**Task to complete**:
Retype each line below without a single alteration.

**Exercise data**:
*** Begin section ***
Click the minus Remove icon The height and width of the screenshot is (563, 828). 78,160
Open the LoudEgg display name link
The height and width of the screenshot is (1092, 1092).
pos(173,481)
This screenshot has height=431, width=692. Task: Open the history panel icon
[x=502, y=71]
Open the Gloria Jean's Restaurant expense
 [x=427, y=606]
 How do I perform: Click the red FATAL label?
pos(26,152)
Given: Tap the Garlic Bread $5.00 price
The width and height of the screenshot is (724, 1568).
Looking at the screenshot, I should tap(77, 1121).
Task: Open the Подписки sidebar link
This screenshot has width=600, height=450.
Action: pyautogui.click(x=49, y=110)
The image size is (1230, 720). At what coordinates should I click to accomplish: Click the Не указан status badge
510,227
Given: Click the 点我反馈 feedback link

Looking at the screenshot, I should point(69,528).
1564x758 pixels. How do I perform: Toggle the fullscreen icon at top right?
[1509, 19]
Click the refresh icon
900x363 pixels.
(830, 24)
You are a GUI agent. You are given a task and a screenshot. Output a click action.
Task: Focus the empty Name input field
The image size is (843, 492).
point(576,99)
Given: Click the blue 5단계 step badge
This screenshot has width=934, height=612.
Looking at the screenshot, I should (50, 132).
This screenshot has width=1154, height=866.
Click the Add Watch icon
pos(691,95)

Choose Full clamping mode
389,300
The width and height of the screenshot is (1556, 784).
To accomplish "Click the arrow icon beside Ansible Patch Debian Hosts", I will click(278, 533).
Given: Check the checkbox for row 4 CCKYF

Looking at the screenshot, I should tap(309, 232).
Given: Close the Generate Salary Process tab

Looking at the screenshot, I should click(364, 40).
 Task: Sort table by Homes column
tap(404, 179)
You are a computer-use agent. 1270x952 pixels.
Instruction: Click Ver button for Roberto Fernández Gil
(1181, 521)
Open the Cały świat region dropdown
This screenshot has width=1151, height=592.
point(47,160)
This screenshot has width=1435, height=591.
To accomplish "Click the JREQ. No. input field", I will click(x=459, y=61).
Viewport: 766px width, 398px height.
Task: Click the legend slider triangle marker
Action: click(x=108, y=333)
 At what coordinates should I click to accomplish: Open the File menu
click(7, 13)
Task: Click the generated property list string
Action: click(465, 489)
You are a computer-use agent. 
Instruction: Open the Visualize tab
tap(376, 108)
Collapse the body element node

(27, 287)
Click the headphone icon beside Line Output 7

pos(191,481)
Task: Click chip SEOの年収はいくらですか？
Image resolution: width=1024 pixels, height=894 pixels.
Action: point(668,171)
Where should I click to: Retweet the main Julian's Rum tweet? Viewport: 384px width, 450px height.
*** End section ***
**Solution to the exercise**:
Click the minus Remove icon The height and width of the screenshot is (563, 828). 78,160
Open the LoudEgg display name link
The height and width of the screenshot is (1092, 1092).
pos(173,481)
This screenshot has height=431, width=692. Task: Open the history panel icon
[x=502, y=71]
Open the Gloria Jean's Restaurant expense
 [x=427, y=606]
 How do I perform: Click the red FATAL label?
pos(26,152)
Given: Tap the Garlic Bread $5.00 price
The width and height of the screenshot is (724, 1568).
Looking at the screenshot, I should tap(77, 1121).
Task: Open the Подписки sidebar link
This screenshot has width=600, height=450.
Action: pyautogui.click(x=49, y=110)
The image size is (1230, 720). At what coordinates should I click to accomplish: Click the Не указан status badge
510,227
Given: Click the 点我反馈 feedback link

Looking at the screenshot, I should point(69,528).
1564x758 pixels. How do I perform: Toggle the fullscreen icon at top right?
[1509, 19]
Click the refresh icon
900x363 pixels.
(830, 24)
You are a GUI agent. You are given a task and a screenshot. Output a click action.
Task: Focus the empty Name input field
The image size is (843, 492).
point(576,99)
Given: Click the blue 5단계 step badge
This screenshot has width=934, height=612.
Looking at the screenshot, I should (50, 132).
This screenshot has width=1154, height=866.
Click the Add Watch icon
pos(691,95)

Choose Full clamping mode
389,300
The width and height of the screenshot is (1556, 784).
To accomplish "Click the arrow icon beside Ansible Patch Debian Hosts", I will click(278, 533).
Given: Check the checkbox for row 4 CCKYF

Looking at the screenshot, I should tap(309, 232).
Given: Close the Generate Salary Process tab

Looking at the screenshot, I should click(364, 40).
 Task: Sort table by Homes column
tap(404, 179)
You are a computer-use agent. 1270x952 pixels.
Instruction: Click Ver button for Roberto Fernández Gil
(1181, 521)
Open the Cały świat region dropdown
This screenshot has width=1151, height=592.
point(47,160)
This screenshot has width=1435, height=591.
To accomplish "Click the JREQ. No. input field", I will click(x=459, y=61).
Viewport: 766px width, 398px height.
Task: Click the legend slider triangle marker
Action: click(x=108, y=333)
 At what coordinates should I click to accomplish: Open the File menu
click(7, 13)
Task: Click the generated property list string
Action: click(465, 489)
You are a computer-use agent. 
Instruction: Open the Visualize tab
tap(376, 108)
Collapse the body element node

(27, 287)
Click the headphone icon beside Line Output 7

pos(191,481)
Task: Click chip SEOの年収はいくらですか？
Image resolution: width=1024 pixels, height=894 pixels.
Action: point(668,171)
Where should I click to: Retweet the main Julian's Rum tweet? Viewport: 384px width, 450px height.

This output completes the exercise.